Chaque semaine sur euradio, retrouvez la chronique de Bernard Guetta, député européen, qui effectue un retour sur les actualités et événements européens actuels.
L’une de ses raisons est de politique intérieure. Si Benjamin Netanyahou s’est porté au secours des Druzes syriens, c’est aussi que les Druzes d’Israël sont des patriotes, souvent engagés dans les forces de sécurité, et que ce Premier ministre se devait de leur montrer sa reconnaissance en allant défendre leurs cousins de l’autre côté de la frontière.
En ne le faisant pas, il aurait compromis une solidarité nationale mais c’est l’équilibre régional qui était évidemment sa raison essentielle. Nombre des Druzes de Syrie vivent au sud de Damas, dans ce djebel druze qui s’étend entre le Golan annexé et le reste du pays. En répondant à leur appel à l’aide lancé après que des fanatiques sunnites eurent massacré une centaine d’entre eux, les Israéliens ont détaché de la Syrie une zone druze désormais interdite d’accès à l’armée syrienne.
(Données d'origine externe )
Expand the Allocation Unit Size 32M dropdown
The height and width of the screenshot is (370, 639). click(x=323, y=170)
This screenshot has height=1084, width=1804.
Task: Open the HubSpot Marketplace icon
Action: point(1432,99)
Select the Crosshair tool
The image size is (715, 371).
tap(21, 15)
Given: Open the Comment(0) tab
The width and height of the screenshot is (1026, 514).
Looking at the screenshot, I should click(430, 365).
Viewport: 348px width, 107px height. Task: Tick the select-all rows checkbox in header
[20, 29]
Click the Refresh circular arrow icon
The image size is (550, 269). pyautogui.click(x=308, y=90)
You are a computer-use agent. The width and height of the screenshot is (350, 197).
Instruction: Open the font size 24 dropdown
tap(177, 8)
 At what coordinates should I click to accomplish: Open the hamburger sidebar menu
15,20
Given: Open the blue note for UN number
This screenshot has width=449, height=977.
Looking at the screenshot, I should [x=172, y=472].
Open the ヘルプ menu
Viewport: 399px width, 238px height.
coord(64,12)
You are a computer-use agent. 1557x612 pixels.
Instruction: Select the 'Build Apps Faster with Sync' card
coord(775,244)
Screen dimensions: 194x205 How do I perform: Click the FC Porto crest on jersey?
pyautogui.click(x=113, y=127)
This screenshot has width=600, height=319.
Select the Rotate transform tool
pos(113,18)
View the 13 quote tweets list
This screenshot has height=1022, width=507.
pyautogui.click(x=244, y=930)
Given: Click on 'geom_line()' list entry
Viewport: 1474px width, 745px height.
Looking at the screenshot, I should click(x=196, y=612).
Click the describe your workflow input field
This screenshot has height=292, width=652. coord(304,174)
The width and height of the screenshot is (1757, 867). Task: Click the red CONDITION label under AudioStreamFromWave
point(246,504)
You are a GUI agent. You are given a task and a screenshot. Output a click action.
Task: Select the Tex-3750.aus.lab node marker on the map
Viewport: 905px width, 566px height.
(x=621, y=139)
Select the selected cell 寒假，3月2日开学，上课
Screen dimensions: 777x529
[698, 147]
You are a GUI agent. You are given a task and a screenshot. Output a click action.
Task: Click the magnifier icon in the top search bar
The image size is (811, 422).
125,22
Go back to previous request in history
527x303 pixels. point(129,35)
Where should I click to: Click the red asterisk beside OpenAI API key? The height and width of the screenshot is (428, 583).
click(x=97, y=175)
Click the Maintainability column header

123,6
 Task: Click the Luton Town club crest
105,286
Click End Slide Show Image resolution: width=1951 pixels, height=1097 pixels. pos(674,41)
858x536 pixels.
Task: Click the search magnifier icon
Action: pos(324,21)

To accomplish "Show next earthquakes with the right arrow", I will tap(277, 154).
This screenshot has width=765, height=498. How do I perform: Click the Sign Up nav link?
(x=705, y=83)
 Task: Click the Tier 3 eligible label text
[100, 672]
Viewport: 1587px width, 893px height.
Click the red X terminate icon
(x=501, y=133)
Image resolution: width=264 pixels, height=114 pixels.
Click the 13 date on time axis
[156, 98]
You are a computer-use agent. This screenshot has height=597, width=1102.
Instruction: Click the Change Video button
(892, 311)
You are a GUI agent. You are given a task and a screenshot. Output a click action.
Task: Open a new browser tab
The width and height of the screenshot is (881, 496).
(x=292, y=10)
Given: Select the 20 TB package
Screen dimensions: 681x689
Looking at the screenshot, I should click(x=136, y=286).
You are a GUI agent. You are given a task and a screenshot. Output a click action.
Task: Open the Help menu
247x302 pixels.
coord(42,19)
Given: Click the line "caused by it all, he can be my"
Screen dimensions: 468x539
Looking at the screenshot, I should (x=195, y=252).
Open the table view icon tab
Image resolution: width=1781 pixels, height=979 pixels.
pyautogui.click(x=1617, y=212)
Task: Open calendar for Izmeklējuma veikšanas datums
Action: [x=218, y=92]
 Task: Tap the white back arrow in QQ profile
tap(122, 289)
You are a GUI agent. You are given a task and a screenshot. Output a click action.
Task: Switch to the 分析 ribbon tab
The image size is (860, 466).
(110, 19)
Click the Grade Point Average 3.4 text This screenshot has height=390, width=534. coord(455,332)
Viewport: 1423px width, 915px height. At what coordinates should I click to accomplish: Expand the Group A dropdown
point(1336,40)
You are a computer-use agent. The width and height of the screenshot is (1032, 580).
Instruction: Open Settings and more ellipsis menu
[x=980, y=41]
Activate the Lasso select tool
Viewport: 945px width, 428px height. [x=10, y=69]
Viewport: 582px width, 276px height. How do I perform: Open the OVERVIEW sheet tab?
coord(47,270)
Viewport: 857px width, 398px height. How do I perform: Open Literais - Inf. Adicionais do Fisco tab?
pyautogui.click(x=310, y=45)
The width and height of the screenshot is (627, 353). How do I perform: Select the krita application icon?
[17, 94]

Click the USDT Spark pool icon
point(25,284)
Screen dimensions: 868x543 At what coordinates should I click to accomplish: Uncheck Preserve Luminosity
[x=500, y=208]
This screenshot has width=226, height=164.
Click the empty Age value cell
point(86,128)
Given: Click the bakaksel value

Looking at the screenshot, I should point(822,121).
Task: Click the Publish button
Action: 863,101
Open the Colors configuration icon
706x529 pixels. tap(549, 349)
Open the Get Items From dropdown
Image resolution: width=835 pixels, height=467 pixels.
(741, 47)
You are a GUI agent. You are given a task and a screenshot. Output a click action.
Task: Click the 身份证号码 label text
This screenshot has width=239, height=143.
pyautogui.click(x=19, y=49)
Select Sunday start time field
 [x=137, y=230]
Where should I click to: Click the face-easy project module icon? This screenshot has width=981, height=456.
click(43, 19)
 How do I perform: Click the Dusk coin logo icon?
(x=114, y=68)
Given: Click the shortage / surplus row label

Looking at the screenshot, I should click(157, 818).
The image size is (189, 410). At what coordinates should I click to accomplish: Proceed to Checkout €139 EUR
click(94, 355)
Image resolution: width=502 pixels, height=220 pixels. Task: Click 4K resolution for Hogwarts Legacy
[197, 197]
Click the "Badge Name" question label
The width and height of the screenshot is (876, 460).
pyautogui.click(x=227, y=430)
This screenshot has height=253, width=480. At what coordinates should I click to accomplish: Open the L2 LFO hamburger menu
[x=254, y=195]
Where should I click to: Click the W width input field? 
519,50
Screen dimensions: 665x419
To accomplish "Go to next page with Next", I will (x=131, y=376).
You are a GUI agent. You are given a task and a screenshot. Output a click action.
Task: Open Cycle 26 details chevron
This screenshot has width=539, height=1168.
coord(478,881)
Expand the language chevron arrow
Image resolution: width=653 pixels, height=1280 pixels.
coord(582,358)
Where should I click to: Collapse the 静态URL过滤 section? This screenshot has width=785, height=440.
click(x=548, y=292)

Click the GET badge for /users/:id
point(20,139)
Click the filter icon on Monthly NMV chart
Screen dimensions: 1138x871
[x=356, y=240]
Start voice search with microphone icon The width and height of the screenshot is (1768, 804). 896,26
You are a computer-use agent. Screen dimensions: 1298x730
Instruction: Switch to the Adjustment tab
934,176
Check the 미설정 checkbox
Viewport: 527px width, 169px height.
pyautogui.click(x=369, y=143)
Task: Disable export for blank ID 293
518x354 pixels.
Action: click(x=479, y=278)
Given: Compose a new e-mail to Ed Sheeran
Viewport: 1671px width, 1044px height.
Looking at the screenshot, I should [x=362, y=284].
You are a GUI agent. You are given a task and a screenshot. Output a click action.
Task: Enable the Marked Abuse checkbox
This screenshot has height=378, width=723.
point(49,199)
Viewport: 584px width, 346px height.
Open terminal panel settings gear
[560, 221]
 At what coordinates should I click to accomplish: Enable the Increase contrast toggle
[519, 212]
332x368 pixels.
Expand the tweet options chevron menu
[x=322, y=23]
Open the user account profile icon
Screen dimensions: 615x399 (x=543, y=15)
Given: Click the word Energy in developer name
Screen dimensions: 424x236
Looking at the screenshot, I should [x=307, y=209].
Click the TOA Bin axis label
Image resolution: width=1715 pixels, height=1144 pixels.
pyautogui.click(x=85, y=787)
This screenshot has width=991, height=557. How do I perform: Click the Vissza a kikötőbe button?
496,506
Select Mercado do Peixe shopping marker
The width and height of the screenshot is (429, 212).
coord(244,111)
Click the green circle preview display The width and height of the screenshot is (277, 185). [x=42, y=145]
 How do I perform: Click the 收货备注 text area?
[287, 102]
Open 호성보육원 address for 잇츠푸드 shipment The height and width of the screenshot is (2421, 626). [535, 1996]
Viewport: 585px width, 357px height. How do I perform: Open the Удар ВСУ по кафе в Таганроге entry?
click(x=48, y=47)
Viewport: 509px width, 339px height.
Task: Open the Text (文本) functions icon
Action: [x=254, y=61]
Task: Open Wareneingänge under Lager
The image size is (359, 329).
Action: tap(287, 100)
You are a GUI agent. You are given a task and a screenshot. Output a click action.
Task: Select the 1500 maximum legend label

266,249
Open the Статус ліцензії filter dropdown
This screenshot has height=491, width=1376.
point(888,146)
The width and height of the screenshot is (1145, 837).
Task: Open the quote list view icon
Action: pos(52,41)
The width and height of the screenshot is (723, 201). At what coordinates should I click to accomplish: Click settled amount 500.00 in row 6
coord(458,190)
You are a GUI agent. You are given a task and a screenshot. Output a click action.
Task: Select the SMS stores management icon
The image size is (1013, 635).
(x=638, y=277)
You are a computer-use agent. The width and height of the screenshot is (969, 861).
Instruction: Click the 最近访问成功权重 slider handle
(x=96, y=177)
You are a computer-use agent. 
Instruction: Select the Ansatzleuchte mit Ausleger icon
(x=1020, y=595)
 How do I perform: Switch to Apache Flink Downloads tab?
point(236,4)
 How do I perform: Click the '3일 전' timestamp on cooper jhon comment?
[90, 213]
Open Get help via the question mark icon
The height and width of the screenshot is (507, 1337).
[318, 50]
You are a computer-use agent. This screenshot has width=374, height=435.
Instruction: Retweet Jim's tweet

Israël vient de se créer un protectorat en territoire syrien qui redessine la carte du Proche-Orient sans que les frontières de la Syrie n’en soient formellement modifiées.
C’est un fait majeur car il traduit la difficulté que le nouveau pouvoir syrien rencontre et rencontrera toujours plus à maintenir l’unité de ce pays.
La Syrie se défait. Elle continue de se défaire puisque les printemps arabes de 2011 l’avaient déjà fractionnée en une zone kurde au nord et, sur la côte comme à Damas, une zone chrétienne et alaouite. On peut accuser Benjamin Netanyahou d’invoquer la protection des Druzes pour plus encore affaiblir la Syrie et y créer une zone tampon. On ne se trompe pas à le faire mais sans doute faut-il d’abord constater qu’Israël ne fait que tirer profit d’une très profonde et irréversible évolution du Proche-Orient.
Avec ses trois Etats en un – kurde, chiite et sunnite –, l’Irak n’a jamais été aussi fragile depuis que les empires britannique et français l’avaient dessiné aux lendemains de la Première guerre mondiale. Il en va de même du Liban car maintenant que chrétiens et sunnites ne parviennent plus à le gouverner face à des chiites dont le poids démographique s’est affirmé, la « Suisse du Proche-Orient » comme on l’avait si longtemps appelé ne cesse plus non plus de se défaire.